Intro: To capture the complexity of the coronavirus pandemic, and to honour the voices of the communities most impacted, journalists can draw upon some of the techniques practiced by oral history.
By Bel Thomps
Ted Kerr’s talk, titled “The Stories We Tell Impact the Action We Take”, focused on the nexus between AIDS/HIV and coronavirus. One of Kerr’s central points was that AIDS/HIV is often associated with white gay men living in cities like New York and Los Angeles. The reality, of course, was (and continues to be) broader and more complex than this. But this reality was not reflected in the stories mainstreamed during “the AIDS crisis.” As time passed, these stories crystallized into collective memory, and diverging narratives and voices slipped to the fringes.
The lesson learned, Kerr said, is that the stories we tell have long term resonance. It’s important to record a cacophony of voices, clashing memories and contradictory opinions so that we have a more nuanced understanding of a crisis as it unfolds, and the ability to construct better practice and policy in its aftermath. This perspective is particularly relevant for journalists faced with the seismic challenge of covering the coronavirus pandemic. Not only are they tasked with helping the public understand this crisis in realtime, they are also writing the building blocks for posterity.
This is probably the biggest story that will unfold during a working journalist’s lifetime, fundamentally altering lives at a local, national and global scale. The difficulties in covering this story are countless. How do you accurately gauge what is happening without a precedent? How do you report such a sweeping yet complicated story? And how do you powerfully report on how the virus is shaping the lives of people when you’re probably stuck in your living room?

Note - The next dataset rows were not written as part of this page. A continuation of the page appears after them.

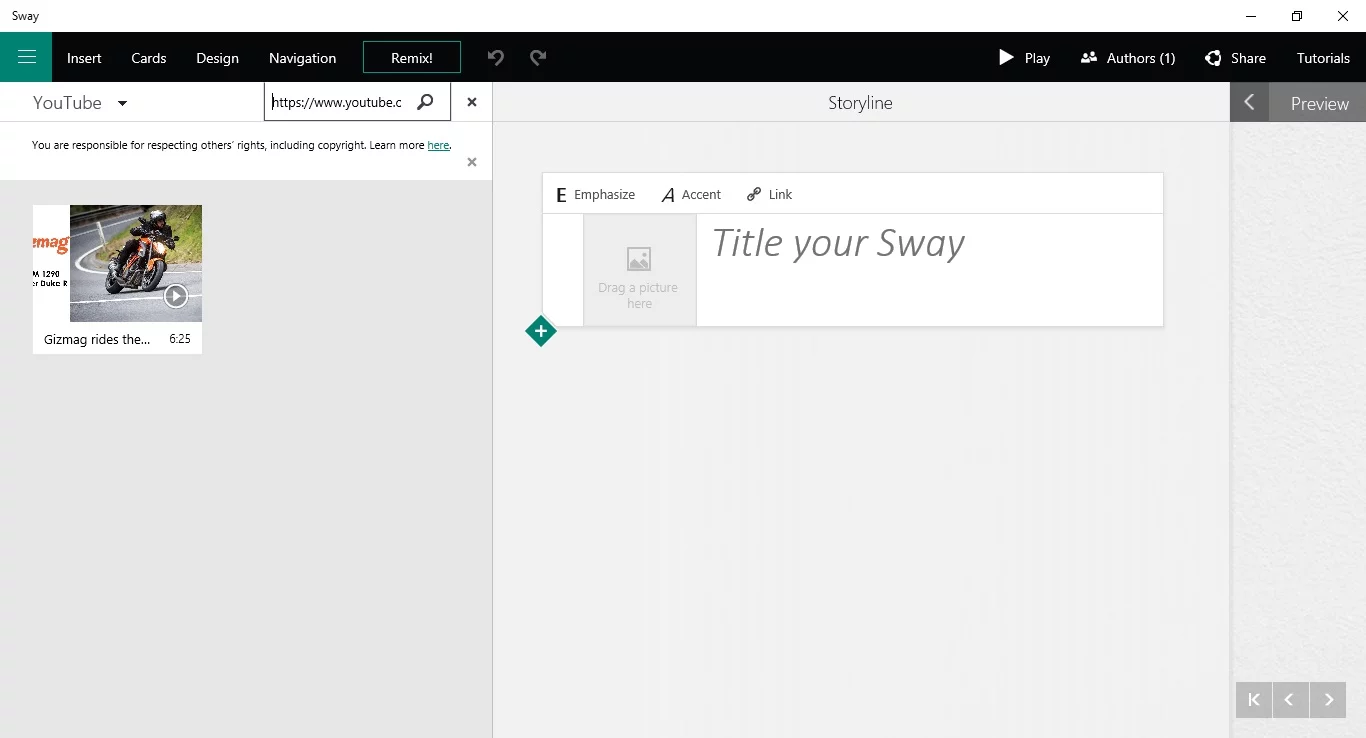Switch to the Insert tab
Image resolution: width=1366 pixels, height=738 pixels.
(83, 58)
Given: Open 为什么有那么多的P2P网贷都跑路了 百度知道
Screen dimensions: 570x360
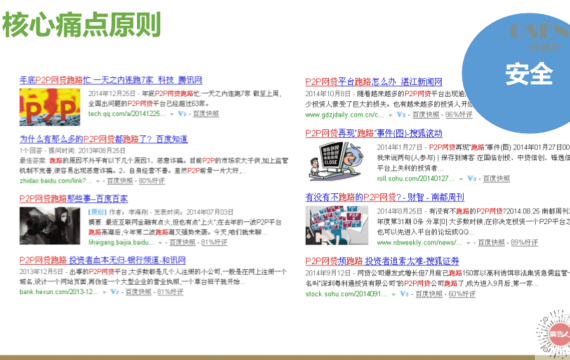Looking at the screenshot, I should pos(104,139).
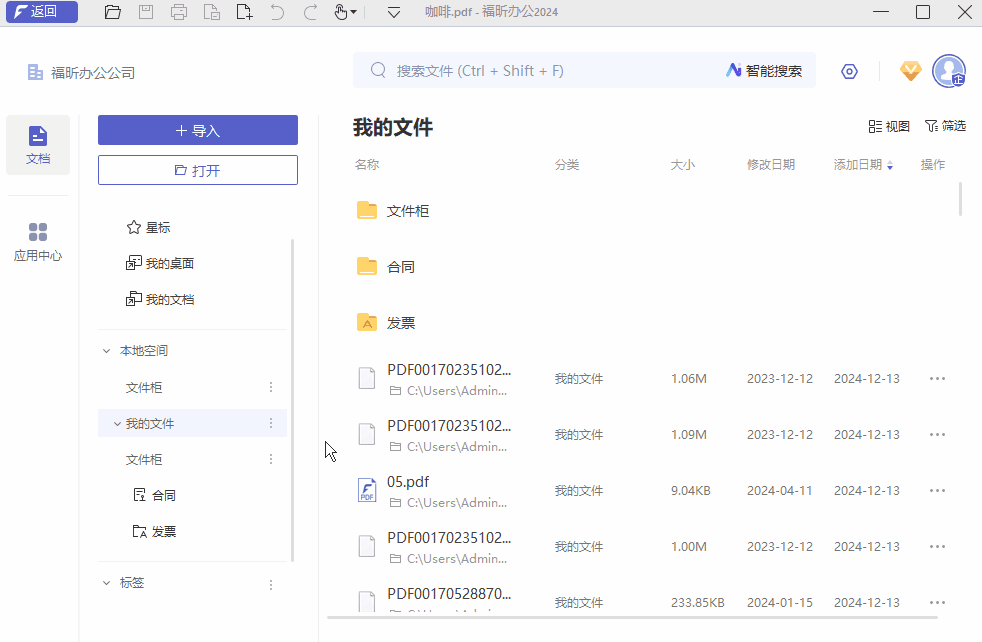Open the 应用中心 App Center
Screen dimensions: 982x642
click(x=37, y=240)
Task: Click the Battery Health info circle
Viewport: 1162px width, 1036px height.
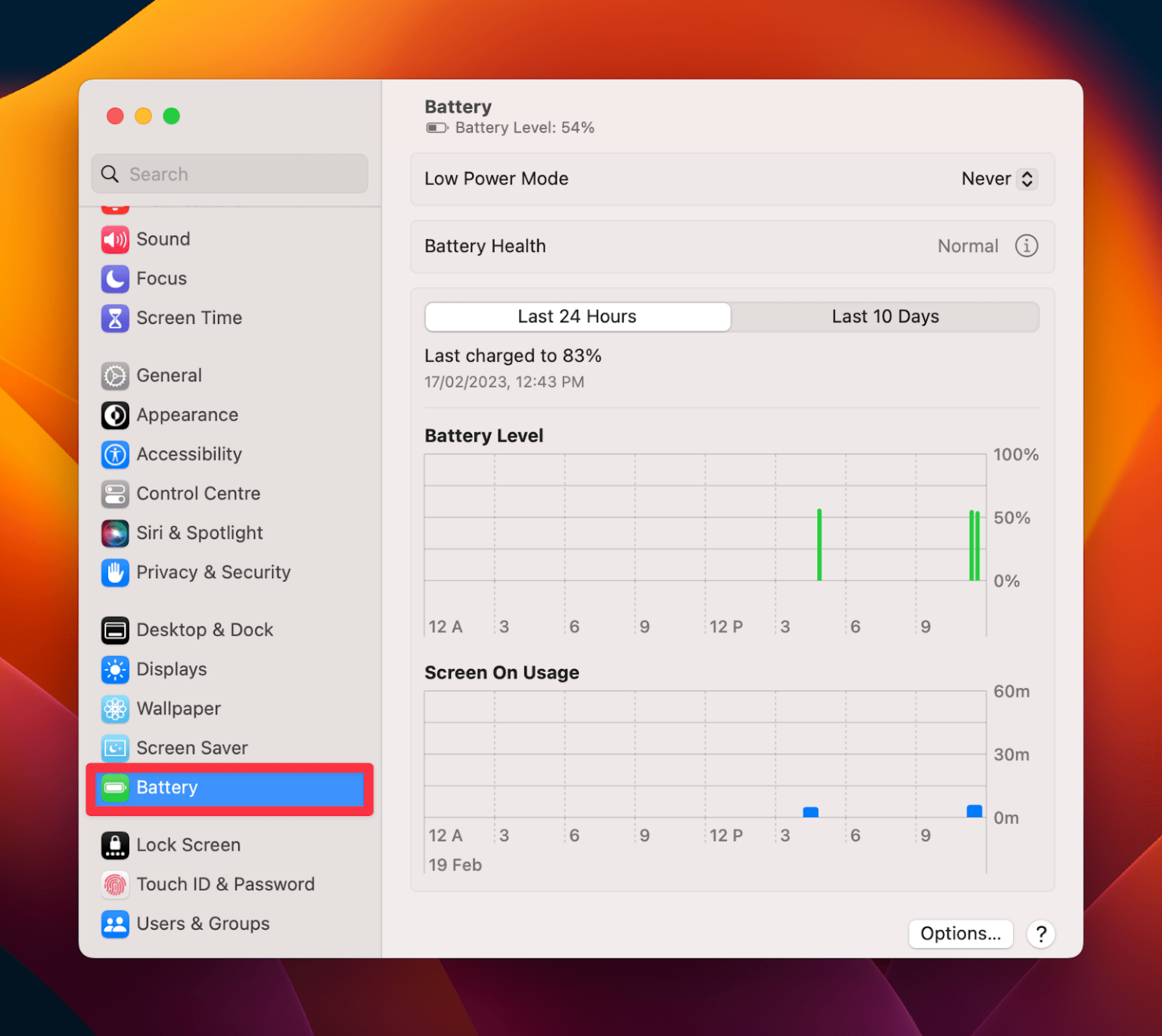Action: click(x=1026, y=246)
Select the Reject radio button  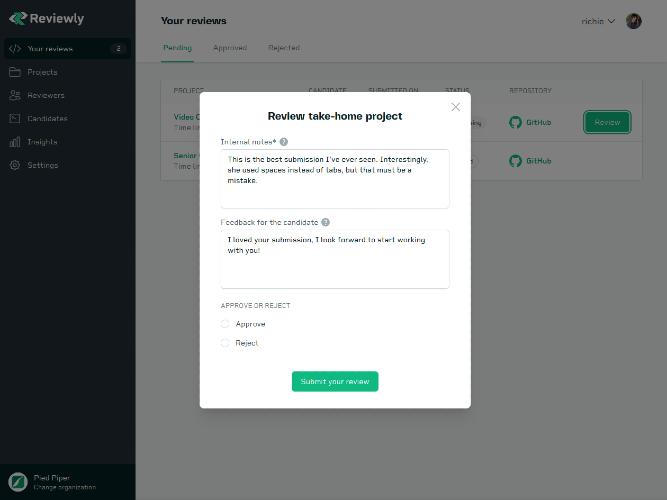pyautogui.click(x=225, y=343)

Kerr’s talk implicitly showed how, in covering this pandemic, journalists can benefit by drawing upon some of the methods employed by oral history. The first approach that can be borrowed is the painstaking emphasis oral history places on treating interviewees with dignity, which has really shone through in the way all the speakers that have presented in this series have spoken about their work. This is not to say that journalists do not treat subjects with dignity; but sometimes, in the rush of deadlines or the pursuit of an angle, this can lose priority. Covering the pandemic means interviewing people in the throes of extreme uncertainty and trauma. The primacy oral history places upon trust-building and gaining informed consent could be a balm for journalists and their interviewees, and a useful tool for establishing mutual understanding.
Second is the unobtrusive, open style of questioning used in oral history interviews. To understand how coronavirus impacts lives, we need to know about those lives. Not just in periods of infection, or lockdown, but what they looked like before, how they became what they were, where they were on track to go in the future. What happened in a person's childhood? What struggles did they face before they became ill? What were their aspirations, and how have these changed, or been lost? Accessing this depth of information means allowing people to open up without too much direction. It means being careful that their voices aren’t drowned out by the desired narrative of the interviewer.
The third method journalists can borrow from oral history is a compulsion to document, in detail and breadth, the stories of those who are overlooked by mainstream narratives. When the coronavirus pandemic emerged, some initially saw it as a great leveller - a virus that could infect anyone, anywhere: from celebrities to politicians and even the Prince of England. In subsequent months, it has become increasingly clear that, although the virus doesn’t discriminate, our societies do. Coronavirus tends to filter down lines of social and economic stratification, disproportionately harming those who can’t work from home, or who live in cramped housing. In the US, communities of colour are dying from the virus in great numbers: increasingly, coronavirus is becoming a sharp reinforcer of inequality.
To capture the true scale and impact of the pandemic, journalism needs to hold power to account. It also needs to make space for the voices of those whose families and communities have been most impacted, and whose voices are often absent from the public record.
Publications and individual journalists are acutely aware of this challenge. Some, such as Wired and the Washington Post, have even responded by launching oral histories of the pandemic. In the months ahead, it’s important that this drive to document a multitude of voices continues, and expands. Perhaps it will change the way some journalists practice their craft permanently. As Ted Kerr says: “If we look at it too narrowly, we’ll only get narrow stories.”